Schema rules that Zod can't express — cross-field checks, conditional requirements, numeric consistency. Each invariant you add tightens the contract and compounds correctness.
Zod validates types, fields, and enums. Invariants validate the relationships between them. They're functions that run on the parsed, typed data and return true if it passes, or a string describing the violation.
That string matters — it becomes the exact feedback the model receives on retry.
invariants: [
(data) => data.items.length > 0 || "items must not be empty",
(data) => data.end > data.start || "end must be after start",
(data) => allowedRegions.includes(data.region)
|| `region ${data.region} not in allowed list`,
]
Each invariant is a function on the parsed data — no external dependencies, no side effects.
An invariant is a function that takes the fully parsed, typed data and returns true or a violation string. Keep them simple and focused — one check per invariant.
Date ordering
(d) => d.end > d.start
|| "end must be after start"
Math consistency
(d) => Math.abs(d.subtotal + d.tax - d.total) < 0.01
|| `subtotal + tax != total`
Conditional requirement
(d) => d.action !== "block" || d.confidence > 0.7
|| "can't block with low confidence"
Non-empty collection
(d) => d.tags.length > 0
|| "must have at least one tag"
When an invariant fails, the exact violation string becomes the repair message. The model gets targeted constraint feedback instead of generic "try again."
Invariant
(data) => data.end > data.start || "end must be after start"
The model returns:
{ "start": "2024-03-15", "end": "2024-03-10" }
The invariant fires. The model receives:
Your response had valid types but violated schema constraints:
- end must be after start
Please correct these issues and respond with valid JSON only.
The model returns:
{ "start": "2024-03-15", "end": "2024-03-20" }
No generic "try again" — the model knew exactly what to fix.
A single invariant does three things at once:
Catches the specific violation on every response, every time.
The violation string becomes the exact feedback to the model.
Tags the failure so you can observe and track it over time.
That third part matters. The moment you add an invariant, you've named a failure mode. It goes from "sometimes the output is wrong" to "end-before-start fired 47 times this week." You can count it, track it over time, and measure whether a prompt change or model upgrade actually reduced it.
onAttempt: (event) => {
if (!event.ok) {
// event.category — "INVARIANT_ERROR", "VALIDATION_ERROR", etc.
// event.issues — ["end must be after start"]
// event.number — which attempt
// event.durationMS — how long it took
}
}
You don't design invariants up front. You discover them from production failures.
Ship with the schema
Start with just Zod validation. No invariants needed yet.
Observe failures via onAttempt
Watch what passes schema validation but still isn't right.
Notice a pattern
A field relationship the schema can't enforce — dates reversed, math not adding up, conflicting values.
Add one invariant
That structural failure is now caught and repaired automatically.
Each invariant tightens the schema contract. Strictness compounds.
Invariants don't replace prompt engineering, provider structured output modes, or model upgrades. They work alongside all of them.
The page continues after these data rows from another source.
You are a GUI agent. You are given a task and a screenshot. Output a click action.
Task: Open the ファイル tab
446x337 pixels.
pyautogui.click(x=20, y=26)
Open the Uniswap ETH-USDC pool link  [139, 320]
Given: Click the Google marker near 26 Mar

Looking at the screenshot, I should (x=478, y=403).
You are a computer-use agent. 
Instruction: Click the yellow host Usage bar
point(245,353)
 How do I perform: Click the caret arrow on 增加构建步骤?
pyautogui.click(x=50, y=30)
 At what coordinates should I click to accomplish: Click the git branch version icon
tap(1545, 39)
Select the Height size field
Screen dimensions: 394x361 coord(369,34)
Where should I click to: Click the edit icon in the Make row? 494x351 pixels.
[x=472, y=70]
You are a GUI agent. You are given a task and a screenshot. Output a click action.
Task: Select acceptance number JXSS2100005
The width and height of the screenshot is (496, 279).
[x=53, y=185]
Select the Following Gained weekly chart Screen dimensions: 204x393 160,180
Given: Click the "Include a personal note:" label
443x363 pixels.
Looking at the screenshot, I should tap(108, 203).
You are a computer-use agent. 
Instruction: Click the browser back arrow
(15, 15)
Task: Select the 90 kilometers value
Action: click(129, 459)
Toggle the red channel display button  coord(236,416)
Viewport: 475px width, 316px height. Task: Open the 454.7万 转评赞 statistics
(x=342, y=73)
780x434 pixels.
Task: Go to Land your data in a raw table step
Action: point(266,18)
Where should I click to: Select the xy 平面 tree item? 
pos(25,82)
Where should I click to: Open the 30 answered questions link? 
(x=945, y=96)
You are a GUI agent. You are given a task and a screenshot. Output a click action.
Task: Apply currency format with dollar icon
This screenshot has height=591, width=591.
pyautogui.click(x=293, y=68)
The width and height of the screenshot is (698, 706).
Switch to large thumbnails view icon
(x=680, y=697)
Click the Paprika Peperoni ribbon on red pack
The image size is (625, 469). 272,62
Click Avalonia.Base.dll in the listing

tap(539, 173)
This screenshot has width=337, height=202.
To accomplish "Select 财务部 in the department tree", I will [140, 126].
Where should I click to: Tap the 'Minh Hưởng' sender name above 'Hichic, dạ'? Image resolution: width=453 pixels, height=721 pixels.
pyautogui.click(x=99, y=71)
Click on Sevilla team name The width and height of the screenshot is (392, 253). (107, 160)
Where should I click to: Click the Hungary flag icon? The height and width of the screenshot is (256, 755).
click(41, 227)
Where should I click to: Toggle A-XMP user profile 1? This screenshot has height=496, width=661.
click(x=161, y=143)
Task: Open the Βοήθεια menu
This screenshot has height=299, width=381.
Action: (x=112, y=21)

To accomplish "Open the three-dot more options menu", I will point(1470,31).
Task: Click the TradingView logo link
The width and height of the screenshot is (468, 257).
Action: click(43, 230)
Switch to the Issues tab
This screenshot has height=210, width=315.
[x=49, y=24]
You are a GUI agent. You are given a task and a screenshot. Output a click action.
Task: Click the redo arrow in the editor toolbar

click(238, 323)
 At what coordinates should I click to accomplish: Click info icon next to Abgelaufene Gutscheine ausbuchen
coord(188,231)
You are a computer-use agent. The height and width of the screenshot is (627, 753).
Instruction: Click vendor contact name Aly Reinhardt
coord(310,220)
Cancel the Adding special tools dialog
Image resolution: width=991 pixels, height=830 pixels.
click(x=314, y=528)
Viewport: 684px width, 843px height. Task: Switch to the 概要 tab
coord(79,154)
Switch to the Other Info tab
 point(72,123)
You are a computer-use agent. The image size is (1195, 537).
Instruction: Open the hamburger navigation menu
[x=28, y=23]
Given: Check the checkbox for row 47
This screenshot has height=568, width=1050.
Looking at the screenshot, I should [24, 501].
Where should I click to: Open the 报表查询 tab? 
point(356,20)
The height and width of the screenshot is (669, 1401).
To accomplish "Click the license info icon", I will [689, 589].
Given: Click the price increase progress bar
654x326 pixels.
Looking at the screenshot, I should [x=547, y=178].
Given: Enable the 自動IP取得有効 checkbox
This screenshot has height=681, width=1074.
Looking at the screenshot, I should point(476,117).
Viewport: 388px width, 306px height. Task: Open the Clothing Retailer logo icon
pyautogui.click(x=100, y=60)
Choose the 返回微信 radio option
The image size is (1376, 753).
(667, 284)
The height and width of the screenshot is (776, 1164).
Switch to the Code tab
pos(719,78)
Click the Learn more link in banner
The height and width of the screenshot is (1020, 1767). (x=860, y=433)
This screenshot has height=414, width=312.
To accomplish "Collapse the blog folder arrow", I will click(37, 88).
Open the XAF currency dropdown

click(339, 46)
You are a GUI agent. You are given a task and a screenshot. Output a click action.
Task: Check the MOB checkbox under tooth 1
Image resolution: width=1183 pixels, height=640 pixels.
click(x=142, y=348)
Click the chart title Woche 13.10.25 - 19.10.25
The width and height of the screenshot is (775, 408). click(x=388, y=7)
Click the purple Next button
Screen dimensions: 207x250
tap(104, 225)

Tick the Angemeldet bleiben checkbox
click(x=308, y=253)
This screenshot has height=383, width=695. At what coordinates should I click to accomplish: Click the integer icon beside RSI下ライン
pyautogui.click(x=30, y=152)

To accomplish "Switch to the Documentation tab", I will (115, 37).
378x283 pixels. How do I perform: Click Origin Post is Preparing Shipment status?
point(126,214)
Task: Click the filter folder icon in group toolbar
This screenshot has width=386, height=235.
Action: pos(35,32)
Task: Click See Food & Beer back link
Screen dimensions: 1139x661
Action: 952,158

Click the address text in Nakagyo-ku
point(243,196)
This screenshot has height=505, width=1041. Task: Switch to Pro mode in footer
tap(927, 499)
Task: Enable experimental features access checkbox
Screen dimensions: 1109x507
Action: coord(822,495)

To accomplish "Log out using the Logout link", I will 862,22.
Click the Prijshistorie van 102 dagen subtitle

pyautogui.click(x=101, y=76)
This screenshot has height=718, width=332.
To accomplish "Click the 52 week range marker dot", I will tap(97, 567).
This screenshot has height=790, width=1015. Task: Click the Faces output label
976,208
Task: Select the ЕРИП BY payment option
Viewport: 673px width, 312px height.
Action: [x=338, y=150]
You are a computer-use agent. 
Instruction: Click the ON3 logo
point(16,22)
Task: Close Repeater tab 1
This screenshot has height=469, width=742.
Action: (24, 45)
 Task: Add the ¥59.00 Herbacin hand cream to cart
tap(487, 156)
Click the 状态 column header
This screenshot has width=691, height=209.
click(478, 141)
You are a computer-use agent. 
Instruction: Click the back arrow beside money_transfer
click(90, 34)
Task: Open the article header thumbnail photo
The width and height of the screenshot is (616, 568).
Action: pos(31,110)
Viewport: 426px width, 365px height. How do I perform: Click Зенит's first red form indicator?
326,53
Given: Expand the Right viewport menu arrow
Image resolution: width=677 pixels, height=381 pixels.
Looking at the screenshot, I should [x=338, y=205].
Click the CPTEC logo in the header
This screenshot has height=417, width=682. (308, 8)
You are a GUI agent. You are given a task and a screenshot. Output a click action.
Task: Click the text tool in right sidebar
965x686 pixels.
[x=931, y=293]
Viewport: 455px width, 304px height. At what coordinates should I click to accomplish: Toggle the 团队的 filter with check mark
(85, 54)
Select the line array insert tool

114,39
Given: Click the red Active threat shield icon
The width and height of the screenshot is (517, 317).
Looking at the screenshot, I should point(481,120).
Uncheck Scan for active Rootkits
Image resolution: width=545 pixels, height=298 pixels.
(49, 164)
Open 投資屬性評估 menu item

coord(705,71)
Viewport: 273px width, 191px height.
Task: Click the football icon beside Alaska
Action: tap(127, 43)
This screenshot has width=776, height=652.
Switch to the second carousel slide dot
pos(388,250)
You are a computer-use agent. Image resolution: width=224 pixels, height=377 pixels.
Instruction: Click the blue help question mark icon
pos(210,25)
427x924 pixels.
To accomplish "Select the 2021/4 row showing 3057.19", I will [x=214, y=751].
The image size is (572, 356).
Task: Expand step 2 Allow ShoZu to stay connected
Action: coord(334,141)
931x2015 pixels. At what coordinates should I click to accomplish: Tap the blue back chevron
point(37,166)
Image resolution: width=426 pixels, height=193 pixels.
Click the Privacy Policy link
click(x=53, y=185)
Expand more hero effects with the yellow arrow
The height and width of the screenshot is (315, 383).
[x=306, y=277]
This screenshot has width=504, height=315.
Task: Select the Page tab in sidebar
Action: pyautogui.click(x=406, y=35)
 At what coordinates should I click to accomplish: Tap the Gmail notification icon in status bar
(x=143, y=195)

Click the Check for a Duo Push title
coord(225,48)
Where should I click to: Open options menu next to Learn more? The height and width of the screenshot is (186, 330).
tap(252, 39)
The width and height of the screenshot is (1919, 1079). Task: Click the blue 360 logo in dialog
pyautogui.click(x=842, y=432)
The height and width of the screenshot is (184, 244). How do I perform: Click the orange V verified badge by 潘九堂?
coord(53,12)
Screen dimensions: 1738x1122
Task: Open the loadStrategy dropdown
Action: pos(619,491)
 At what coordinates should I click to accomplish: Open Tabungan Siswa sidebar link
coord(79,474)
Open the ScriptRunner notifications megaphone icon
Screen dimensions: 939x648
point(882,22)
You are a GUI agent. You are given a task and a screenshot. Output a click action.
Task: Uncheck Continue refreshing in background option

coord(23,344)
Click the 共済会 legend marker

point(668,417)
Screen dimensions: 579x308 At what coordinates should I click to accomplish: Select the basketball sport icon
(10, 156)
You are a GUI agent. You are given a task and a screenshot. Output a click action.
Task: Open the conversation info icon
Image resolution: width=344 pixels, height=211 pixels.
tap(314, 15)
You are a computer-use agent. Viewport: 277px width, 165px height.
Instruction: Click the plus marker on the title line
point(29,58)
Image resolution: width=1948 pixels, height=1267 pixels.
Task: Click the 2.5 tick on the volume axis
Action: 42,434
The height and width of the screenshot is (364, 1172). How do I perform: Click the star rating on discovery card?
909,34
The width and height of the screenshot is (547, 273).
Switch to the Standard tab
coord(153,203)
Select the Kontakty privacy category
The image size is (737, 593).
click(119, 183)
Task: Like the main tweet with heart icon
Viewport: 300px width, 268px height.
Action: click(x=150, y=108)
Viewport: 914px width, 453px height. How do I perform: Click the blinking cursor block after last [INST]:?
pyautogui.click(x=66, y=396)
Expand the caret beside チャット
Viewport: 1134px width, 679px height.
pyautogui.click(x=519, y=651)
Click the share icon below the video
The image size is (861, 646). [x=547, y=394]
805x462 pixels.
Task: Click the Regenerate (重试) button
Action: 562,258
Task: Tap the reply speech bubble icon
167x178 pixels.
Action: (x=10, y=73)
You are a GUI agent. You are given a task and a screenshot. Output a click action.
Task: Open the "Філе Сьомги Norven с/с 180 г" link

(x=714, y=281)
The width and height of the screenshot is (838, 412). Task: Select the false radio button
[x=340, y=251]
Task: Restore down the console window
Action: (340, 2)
The difference: prompt changes are global — fixing one structural issue can destabilize other fields. A model upgrade might fix an issue, or might not. Provider features help, but don't cover cross-field logic.
An invariant is a guaranteed fix for a specific error. If the issue still occurs after a prompt change or model upgrade, the invariant catches it, repairs it automatically, and it never reaches production. If the issue stops occurring, the invariant costs nothing — it doesn't fire.
Real signal, not vibes
Because every attempt is logged, you get real data: which invariants still fire, which went silent after a prompt change, which appeared after a model upgrade. You go from "I think the prompt is better" to knowing exactly what changed.